El esperado remake de Assassin’s Creed IV Black Flag, titulado Resynced, no llegará tan pronto como se esperaba. Tras el anuncio del reset de Ubisoft, la compañía habría decidido retrasar el lanzamiento al próximo año fiscal, con una nueva fecha tope fijada para marzo de 2027.
Este movimiento refleja la estrategia de la compañía de reorganizar su calendario tras las cancelaciones de 7 juegos, incluyendo el esperado remake de The Prince of Persia, y retrasos en seis proyectos. Aunque Ubisoft no ha dado detalles específicos sobre las razones del aplazamiento, se especula que busca garantizar un producto de calidad y evitar repetir errores de lanzamientos pasados.

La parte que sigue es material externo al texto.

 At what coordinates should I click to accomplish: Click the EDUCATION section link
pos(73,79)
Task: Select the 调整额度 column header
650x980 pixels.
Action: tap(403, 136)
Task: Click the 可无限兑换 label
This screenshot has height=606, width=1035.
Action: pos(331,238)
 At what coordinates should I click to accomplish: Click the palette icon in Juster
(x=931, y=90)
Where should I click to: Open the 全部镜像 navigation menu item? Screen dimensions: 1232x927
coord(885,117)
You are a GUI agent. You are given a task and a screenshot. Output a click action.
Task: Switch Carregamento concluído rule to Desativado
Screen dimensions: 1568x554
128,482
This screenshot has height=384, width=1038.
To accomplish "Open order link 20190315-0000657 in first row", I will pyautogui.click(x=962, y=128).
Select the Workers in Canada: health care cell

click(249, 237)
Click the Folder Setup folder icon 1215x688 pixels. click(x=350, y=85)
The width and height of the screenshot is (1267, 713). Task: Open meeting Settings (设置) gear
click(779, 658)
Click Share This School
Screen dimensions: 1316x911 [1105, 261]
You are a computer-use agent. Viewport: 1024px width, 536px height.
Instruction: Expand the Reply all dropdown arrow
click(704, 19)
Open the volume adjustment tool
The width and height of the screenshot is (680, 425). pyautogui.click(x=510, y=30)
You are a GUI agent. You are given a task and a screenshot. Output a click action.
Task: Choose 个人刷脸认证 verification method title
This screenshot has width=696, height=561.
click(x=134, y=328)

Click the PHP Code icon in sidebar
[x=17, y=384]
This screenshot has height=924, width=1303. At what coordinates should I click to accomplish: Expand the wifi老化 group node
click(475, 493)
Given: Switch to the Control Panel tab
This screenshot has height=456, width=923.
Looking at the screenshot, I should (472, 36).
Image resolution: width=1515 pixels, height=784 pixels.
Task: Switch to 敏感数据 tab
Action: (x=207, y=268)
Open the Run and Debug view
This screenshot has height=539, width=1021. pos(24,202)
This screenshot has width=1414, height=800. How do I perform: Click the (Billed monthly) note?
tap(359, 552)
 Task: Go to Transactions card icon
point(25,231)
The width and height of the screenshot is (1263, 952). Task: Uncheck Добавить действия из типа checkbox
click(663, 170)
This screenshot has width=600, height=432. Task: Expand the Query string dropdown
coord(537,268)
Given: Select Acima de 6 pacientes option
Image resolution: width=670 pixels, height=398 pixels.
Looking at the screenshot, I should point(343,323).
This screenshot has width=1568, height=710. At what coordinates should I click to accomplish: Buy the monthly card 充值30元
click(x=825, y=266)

Para los jugadores, la noticia significa una espera más larga para revivir una de las entregas más queridas de la saga, considerada por muchos como el mejor Assassin’s Creed de la era moderna. Para la industria, es otra señal de que Ubisoft atraviesa un periodo de ajustes profundos, priorizando franquicias clave y reestructurando sus equipos creativos.
Tanto así que el valor de Ubisoft se desplomó hasta un 33% en la bolsa, luego de los anuncios hechos el día de ayer, perdiendo la confianza de los inversionistas.
El reto será mantener el hype vivo durante los próximos dos años, esperar que el juego no sea cancelado y convencer a los fans de que la espera valdrá la pena.